3. The causes of intelligence differences
Intelligence test scores from tests assessing disparate-seeming abilities co-vary and form a hierarchy, and the scores are useful in various fields of human endeavour and problems. However, there is still the question of the origins of intelligence. Family, adoption, and twin studies demonstrate beyond doubt that intelligence differences are substantially heritable. Across all studies, the contribution of genes to human cognitive ability differences in the population is about 40–50 per cent, though the actual figure is not considered important (Plomin et al. 2001). The small print of this finding is of more interest. Heritability probably changes with age, from as low as 20 per cent in childhood to over 60 per cent and even as high as 80 per cent in very old age. Given that the remainder of the 100 per cent must come from environmental influences and error, the main source of environmental influence is a person's individual experience, not the environment shared with the rest of the family. Most of the heritability of specific mental tests (such as verbal ability, spatial ability, and memory, say) arises from the genetic contribution to general intelligence. Though it is still in its infancy, the main enterprise of the coming years will be the search for the individual genes that contribute to intelligence differences, using molecular genetic techniques.Other research on the origins of intelligence differences seeks a more mechanistic account (Deary 2000 reviewed this research). Thus, echoing ideas that came from the Victorian polymath Sir Francis Galton and from Spearman, researchers have found associations between intelligence test scores and several types of assessment. It is now well established that, in healthy adults, the correlation between intelligence and brain size is about 0.4. Intelligence test scores correlate significantly with speed of reaction and with the efficiency of processing visual and auditory information. And people with better scores on mental tests are notable for having more efficient working memory. Though there are many such associations, the main limitation of this type of research is that the fields of cognitive science and neuroscience have not provided validated models of mental function that afford an understanding of the brain-processing measures that are used to correlate with test scores.
(Published 2004)
— Ian Deary
- Bibliography
- Carroll, J. B. (1993). Human Cognitive Abilities: A Survey of Factor Analytic Studies.

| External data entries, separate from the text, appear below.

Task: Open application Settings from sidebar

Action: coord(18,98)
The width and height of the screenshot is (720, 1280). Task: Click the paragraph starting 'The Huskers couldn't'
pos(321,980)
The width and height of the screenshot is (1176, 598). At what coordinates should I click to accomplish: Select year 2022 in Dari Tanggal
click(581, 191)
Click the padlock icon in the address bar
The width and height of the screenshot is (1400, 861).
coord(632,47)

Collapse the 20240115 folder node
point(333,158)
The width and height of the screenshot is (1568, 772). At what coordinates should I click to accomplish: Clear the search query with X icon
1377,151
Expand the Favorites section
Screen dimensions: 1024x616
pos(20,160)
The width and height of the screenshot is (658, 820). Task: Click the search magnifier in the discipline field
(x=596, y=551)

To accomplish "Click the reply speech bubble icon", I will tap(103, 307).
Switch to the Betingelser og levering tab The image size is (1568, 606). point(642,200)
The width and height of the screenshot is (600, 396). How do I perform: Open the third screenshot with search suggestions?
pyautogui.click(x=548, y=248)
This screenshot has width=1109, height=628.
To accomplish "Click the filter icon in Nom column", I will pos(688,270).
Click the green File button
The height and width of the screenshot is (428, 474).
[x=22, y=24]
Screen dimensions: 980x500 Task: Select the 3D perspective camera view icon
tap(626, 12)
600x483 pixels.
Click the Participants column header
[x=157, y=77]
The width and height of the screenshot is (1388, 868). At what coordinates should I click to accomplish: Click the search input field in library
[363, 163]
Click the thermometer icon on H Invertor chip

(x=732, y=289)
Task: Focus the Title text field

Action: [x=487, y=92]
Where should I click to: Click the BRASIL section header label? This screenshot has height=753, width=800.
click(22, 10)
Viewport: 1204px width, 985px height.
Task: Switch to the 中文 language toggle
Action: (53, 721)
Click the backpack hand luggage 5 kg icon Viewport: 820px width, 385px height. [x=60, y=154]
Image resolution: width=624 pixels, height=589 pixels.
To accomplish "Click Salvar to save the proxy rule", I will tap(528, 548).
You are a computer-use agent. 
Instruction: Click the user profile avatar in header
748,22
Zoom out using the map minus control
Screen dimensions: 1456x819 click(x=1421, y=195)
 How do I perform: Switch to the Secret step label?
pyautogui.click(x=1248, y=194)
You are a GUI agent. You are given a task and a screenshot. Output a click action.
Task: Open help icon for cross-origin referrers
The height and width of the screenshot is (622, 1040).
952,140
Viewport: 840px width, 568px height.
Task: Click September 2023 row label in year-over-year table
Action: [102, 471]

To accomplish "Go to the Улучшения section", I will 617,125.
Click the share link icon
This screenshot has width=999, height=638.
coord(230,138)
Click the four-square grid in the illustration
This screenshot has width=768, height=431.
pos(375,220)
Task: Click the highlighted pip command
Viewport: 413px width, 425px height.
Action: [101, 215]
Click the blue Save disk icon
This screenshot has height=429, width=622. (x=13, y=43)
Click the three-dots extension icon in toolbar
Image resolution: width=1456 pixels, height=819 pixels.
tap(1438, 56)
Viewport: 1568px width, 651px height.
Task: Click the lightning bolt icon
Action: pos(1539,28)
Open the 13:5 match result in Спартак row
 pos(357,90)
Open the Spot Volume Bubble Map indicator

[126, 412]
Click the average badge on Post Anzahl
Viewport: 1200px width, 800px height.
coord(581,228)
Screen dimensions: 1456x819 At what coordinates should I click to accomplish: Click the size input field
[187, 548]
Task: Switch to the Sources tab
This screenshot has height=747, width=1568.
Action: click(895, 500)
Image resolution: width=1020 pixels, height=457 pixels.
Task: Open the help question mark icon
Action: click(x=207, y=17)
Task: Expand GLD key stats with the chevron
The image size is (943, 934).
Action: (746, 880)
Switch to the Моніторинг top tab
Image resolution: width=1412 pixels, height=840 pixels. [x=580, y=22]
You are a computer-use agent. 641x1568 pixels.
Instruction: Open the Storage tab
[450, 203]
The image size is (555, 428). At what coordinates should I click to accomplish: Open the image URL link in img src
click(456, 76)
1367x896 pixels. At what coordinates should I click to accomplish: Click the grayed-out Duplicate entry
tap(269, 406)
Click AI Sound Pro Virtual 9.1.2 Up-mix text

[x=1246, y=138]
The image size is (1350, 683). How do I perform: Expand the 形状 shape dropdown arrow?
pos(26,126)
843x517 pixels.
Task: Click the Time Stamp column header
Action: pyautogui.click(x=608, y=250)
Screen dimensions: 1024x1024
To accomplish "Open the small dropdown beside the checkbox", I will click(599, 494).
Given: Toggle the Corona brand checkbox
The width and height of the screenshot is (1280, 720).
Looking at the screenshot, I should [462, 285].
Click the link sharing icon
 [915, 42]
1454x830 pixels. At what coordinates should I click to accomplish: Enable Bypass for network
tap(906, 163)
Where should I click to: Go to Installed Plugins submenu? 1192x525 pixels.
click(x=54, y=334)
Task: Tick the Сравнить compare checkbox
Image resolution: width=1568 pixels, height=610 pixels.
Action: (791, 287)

- Deary, I. J. (2000). Looking down on Human Intelligence: From Psychometrics to the Brain.
- — — (2001). Intelligence: A Very Short Introduction.
- Gardner, H. (1999). Intelligence Reframed: Multiple Intelligences for the 21st Century.
- Neisser, U., Boodoo, G., Bouchard, T. J., et al. (1996). 'Intelligence: knowns and unknowns'. American Psychologist, 51.
- Novartis Foundation (2000). The Nature of Intelligence: Novartis Foundation Symposium 233.
- Plomin, R., DeFries, J. C., McClearn, G. E., and McGuffin, P. (2001). Behavioral Genetics (4th edn.).
- Schmidt, F. L., and Hunter, J. E. (1998). 'The validity and utility of selection methods in personnel psychology: practical and theoretical implications of 85 years of research findings'. Psychological Bulletin, 124.
- Smith, P., Fernandes, C., and Strand, S. (2001). Cognitive Abilities Test 3: Technical Manual.
- Whalley, L. J., and Deary, I. J. (2001). 'Longitudinal cohort study of childhood IQ and survival up to age 76'. British Medical Journal, 322.
- Zenderland, L. (1998). Measuring Minds.